I sharpened my pencil, took a deep breath and smile. Thinking about all those heartbreaking foolish thoughts is a waste of time. I will now stop glorifying pain and start believing that no one can stop me. Not a single person. Not even the person who can’t even see a gold bar while he’s busy picking up stones to bring me down. I fell down seven times and I stand up eight.
“I was a dreamer before you came and let me down”
That was the lyrics that I’ve been singing last time. “White horse” of Taylor Swift is a good song and I can’t help but love the lyrics. Let’s go back to what I was saying. Many times that people crushed me down and dig me into deeper part of my soul until I can’t even breath the same air with them. I always think that people won’t appreciate me. I believe that they could not even look and read every messages I’ve been sending them until one day, someone told me that I did good. Liitle did you know how my heart jumps whenever someone would appreciate something that I really did , not for the purpose of just doing it. I love writing and just because someone rejected me doesn’t mean that I can’t be somebody. After I made every poems, songs and stories for someone, I feel down and low. For he can’t appreciate the beauty of every fabric of my thoughts. I always give a piece of my soul to everything I was reminded of every happy and sad memories, it just popped until I’m lost. Lost for words and untameable to the uncontrollable emotions that defines me as a person. I will keep on dreaming. No matter how toxic people became. No matter how hard to believe in myself. Hey, if you’re reading this, thank you. Thank you for taking one step closer to my soul. Thank you for cheering this unspeakable person inside me who became weak af.
It may be just a simple crap for some but thank you for believing that I can really do it.

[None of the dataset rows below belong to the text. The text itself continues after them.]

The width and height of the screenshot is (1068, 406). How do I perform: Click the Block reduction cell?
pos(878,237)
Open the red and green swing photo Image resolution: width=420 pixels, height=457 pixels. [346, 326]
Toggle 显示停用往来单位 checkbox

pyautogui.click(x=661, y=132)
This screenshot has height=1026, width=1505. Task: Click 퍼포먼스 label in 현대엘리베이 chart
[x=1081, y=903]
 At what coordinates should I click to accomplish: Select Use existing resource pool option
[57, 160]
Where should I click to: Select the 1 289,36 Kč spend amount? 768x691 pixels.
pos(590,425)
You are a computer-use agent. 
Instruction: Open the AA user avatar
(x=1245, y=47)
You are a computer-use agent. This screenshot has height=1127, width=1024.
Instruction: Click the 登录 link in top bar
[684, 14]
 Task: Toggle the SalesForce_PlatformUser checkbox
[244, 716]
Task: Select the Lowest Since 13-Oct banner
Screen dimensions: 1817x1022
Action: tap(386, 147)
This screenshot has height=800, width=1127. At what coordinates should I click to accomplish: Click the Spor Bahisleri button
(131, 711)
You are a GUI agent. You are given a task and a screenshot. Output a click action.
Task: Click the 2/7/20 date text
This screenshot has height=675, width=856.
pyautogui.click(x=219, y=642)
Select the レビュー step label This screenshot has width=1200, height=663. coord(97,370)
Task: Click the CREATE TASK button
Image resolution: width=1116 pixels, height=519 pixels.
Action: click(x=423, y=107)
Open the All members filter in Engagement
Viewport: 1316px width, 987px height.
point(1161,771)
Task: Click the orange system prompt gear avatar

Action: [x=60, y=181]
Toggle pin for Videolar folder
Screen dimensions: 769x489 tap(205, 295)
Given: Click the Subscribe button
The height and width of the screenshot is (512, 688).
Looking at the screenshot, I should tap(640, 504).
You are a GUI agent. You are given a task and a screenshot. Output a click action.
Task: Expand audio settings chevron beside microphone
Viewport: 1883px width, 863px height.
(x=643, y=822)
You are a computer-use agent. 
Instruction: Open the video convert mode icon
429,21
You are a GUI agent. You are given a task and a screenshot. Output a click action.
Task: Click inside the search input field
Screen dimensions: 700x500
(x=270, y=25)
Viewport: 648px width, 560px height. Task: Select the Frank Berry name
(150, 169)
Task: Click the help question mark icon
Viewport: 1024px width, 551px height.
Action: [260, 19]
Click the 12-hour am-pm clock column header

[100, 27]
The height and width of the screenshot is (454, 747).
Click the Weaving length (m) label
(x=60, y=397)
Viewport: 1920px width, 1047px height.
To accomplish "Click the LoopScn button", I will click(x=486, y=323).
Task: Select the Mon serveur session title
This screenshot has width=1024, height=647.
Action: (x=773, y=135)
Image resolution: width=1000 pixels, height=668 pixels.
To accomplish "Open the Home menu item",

In a world where everybody’s been busy looking for answers and satisfaction, I’ll continue being the same guirl who will never be afraid to accept my weak points. I will never be stagnant to where they break me. I will never stay to that place where I see myself damaged. I will walk away and breath. I will never look back and stare, for I am not the same girl who will cry the same tears. But as I walked away, I will always remember who I was. How good I was in loving someone who can’t even love me back. How stupid I was to believe and trust myself that I could still make it happen. How I was blinded to the idea of loving you. I will walk away and smile. Happy, yet broken. But not forever broken.